* _PROBLEM TO WORK ON_
Count up every line of the data in which "parameter" occurs. The reply is one number and nothing more.

[Stored records]
*** Begin section ***

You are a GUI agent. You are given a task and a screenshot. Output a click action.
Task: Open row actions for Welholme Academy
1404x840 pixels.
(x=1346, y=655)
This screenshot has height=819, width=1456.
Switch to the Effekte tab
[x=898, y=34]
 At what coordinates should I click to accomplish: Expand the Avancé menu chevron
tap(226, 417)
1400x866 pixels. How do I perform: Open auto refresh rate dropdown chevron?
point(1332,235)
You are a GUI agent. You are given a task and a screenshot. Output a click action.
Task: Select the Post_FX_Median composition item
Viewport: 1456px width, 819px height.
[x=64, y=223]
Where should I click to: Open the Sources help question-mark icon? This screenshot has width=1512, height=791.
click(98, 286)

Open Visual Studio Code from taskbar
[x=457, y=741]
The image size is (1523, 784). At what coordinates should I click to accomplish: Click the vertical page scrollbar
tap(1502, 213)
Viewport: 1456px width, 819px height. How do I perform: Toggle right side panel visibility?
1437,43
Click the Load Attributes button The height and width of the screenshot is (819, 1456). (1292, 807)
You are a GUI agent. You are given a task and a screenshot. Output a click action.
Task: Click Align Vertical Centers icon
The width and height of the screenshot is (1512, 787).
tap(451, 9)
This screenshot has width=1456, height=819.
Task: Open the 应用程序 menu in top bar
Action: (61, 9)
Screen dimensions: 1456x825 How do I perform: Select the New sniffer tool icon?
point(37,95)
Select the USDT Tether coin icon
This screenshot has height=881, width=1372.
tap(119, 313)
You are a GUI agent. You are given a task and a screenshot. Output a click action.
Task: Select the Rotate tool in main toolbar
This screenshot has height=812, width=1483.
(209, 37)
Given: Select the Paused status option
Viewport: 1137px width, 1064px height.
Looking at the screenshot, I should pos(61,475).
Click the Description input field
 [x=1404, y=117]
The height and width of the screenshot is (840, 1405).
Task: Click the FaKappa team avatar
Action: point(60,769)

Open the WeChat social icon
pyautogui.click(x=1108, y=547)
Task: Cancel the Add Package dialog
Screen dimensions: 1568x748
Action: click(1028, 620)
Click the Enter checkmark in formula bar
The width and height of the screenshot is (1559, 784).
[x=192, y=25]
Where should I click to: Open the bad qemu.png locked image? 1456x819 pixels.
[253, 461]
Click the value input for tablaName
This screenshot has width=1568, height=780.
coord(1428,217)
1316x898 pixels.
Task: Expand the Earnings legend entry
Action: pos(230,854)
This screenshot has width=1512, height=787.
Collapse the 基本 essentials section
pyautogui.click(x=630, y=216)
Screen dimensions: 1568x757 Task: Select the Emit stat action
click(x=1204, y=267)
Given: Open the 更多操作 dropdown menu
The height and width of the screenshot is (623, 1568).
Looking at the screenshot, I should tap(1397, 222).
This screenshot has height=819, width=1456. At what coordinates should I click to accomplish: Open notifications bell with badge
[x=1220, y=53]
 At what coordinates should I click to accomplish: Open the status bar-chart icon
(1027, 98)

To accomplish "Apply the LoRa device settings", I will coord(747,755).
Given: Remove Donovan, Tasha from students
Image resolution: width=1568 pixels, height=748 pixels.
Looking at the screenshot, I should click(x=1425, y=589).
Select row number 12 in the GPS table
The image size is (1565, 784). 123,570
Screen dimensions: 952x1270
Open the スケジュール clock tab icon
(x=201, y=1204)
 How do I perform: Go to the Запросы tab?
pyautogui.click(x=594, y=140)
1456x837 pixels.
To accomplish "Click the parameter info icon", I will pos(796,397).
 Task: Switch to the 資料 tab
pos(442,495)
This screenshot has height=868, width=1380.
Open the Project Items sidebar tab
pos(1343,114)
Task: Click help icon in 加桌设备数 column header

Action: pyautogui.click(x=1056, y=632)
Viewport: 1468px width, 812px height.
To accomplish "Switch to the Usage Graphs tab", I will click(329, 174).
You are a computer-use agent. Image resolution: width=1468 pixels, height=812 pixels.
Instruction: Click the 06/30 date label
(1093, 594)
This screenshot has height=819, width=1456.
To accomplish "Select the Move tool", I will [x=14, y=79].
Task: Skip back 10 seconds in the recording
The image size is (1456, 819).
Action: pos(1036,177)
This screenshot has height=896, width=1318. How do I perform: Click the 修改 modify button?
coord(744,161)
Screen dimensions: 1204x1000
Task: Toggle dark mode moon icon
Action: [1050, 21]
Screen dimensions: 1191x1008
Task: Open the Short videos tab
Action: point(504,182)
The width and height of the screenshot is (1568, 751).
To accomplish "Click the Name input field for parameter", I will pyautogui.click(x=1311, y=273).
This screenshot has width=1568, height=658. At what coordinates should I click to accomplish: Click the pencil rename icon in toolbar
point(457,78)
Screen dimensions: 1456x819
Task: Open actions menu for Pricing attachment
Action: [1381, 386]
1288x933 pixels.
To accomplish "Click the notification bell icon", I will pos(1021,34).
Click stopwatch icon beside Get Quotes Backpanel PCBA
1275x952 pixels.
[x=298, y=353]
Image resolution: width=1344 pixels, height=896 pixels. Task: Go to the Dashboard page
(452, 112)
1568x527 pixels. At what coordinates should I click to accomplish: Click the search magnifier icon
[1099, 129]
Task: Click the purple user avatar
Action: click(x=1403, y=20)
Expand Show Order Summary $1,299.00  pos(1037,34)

*** End section ***

* _COMPLETED TASK_
2